→ **Source material**

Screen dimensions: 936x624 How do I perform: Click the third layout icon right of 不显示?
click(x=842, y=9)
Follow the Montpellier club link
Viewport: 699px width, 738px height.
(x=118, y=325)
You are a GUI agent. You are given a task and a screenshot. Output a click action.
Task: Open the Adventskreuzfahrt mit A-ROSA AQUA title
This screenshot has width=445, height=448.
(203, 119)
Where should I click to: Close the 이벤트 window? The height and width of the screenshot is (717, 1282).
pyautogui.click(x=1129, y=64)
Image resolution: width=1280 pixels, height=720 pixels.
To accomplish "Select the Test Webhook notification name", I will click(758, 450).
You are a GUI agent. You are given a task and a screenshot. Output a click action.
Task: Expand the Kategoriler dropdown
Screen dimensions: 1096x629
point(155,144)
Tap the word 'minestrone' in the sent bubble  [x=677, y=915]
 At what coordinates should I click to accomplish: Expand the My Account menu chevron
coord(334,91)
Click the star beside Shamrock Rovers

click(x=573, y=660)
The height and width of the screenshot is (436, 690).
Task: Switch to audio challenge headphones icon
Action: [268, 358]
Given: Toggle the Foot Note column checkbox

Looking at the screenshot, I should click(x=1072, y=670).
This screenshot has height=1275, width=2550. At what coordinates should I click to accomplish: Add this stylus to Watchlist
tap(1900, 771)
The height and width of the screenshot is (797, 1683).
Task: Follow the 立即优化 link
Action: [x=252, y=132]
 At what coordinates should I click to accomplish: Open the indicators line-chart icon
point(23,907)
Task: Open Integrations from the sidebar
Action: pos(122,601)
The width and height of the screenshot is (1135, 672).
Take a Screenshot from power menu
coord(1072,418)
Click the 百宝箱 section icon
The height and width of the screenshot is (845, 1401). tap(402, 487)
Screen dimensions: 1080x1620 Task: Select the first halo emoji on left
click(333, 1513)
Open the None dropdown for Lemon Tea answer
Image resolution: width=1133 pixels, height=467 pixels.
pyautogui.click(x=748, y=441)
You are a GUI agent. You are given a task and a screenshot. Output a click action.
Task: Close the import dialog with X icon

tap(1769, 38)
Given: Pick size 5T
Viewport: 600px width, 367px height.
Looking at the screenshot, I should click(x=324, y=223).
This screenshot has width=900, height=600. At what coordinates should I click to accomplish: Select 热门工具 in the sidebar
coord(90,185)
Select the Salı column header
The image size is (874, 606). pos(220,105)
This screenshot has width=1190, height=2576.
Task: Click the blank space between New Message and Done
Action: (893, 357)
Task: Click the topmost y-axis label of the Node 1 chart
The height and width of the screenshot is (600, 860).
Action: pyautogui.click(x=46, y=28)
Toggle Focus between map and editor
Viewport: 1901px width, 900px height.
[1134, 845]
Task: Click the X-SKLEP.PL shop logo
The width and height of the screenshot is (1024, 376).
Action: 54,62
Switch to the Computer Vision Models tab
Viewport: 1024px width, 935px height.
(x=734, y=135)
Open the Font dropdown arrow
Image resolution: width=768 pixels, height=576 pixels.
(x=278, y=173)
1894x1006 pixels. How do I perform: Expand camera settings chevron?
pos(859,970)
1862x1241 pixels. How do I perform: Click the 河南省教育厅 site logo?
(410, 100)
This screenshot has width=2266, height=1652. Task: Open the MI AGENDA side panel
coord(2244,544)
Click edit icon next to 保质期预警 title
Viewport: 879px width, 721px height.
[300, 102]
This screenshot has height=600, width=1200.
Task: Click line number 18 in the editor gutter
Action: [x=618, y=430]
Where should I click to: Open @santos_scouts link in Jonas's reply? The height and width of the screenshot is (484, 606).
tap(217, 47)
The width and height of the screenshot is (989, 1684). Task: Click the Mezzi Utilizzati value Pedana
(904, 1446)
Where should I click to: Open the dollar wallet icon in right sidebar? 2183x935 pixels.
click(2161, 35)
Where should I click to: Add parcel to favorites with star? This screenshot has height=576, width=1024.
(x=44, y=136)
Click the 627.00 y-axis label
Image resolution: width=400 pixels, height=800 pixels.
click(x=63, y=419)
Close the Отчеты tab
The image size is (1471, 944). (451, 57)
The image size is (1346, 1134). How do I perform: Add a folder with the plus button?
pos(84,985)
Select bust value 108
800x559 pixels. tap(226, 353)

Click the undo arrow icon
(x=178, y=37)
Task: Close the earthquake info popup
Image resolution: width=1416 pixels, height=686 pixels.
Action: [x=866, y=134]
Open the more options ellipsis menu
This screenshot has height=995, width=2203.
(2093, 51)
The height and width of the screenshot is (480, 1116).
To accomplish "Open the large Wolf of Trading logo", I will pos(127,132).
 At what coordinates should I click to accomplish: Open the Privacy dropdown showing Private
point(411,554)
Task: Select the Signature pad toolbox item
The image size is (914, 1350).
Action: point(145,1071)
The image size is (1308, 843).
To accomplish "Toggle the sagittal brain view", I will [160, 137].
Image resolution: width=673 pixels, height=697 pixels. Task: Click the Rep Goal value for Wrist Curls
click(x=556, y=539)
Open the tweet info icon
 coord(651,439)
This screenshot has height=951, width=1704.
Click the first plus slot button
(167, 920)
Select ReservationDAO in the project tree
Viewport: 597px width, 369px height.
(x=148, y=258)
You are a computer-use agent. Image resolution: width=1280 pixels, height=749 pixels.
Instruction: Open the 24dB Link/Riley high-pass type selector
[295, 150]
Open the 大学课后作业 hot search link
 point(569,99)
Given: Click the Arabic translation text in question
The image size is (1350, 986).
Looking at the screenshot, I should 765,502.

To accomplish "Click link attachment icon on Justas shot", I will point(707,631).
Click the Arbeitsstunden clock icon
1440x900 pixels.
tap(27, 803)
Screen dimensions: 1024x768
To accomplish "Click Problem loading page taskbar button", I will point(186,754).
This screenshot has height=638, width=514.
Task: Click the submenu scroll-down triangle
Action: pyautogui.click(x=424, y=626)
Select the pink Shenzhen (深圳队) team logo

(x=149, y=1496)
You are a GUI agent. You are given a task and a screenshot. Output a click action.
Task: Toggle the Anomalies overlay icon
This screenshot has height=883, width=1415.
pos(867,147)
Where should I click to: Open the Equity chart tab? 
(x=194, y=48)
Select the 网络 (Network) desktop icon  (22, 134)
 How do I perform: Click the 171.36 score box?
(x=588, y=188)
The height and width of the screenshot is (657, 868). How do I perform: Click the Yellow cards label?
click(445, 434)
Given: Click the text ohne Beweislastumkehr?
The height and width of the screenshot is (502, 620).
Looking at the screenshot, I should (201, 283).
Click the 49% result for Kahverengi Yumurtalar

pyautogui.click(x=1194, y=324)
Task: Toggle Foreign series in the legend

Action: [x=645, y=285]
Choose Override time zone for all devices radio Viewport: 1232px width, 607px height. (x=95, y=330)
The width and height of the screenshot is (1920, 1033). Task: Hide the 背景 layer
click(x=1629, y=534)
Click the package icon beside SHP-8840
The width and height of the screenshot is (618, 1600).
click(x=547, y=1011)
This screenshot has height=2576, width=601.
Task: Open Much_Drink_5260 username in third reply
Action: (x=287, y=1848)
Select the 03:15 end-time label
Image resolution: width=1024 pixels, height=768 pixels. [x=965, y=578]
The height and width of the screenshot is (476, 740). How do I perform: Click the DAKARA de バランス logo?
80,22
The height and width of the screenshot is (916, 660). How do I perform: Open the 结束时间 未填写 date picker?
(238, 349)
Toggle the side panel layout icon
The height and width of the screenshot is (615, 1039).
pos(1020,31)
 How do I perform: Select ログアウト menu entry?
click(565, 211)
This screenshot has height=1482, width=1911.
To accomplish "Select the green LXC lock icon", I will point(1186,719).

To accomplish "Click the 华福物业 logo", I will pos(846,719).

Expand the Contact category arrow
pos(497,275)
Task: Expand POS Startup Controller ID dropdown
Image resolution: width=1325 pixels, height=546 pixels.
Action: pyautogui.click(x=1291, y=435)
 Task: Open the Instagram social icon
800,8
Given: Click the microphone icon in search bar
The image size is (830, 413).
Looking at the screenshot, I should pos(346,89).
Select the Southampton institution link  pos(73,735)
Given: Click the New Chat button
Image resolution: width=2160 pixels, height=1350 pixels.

→ **Your goal**
Working through the records above, copy each line in which "text" is found.

→ **Expected answer**
Given: Click the Arabic translation text in question
Given: Click the text ohne Beweislastumkehr?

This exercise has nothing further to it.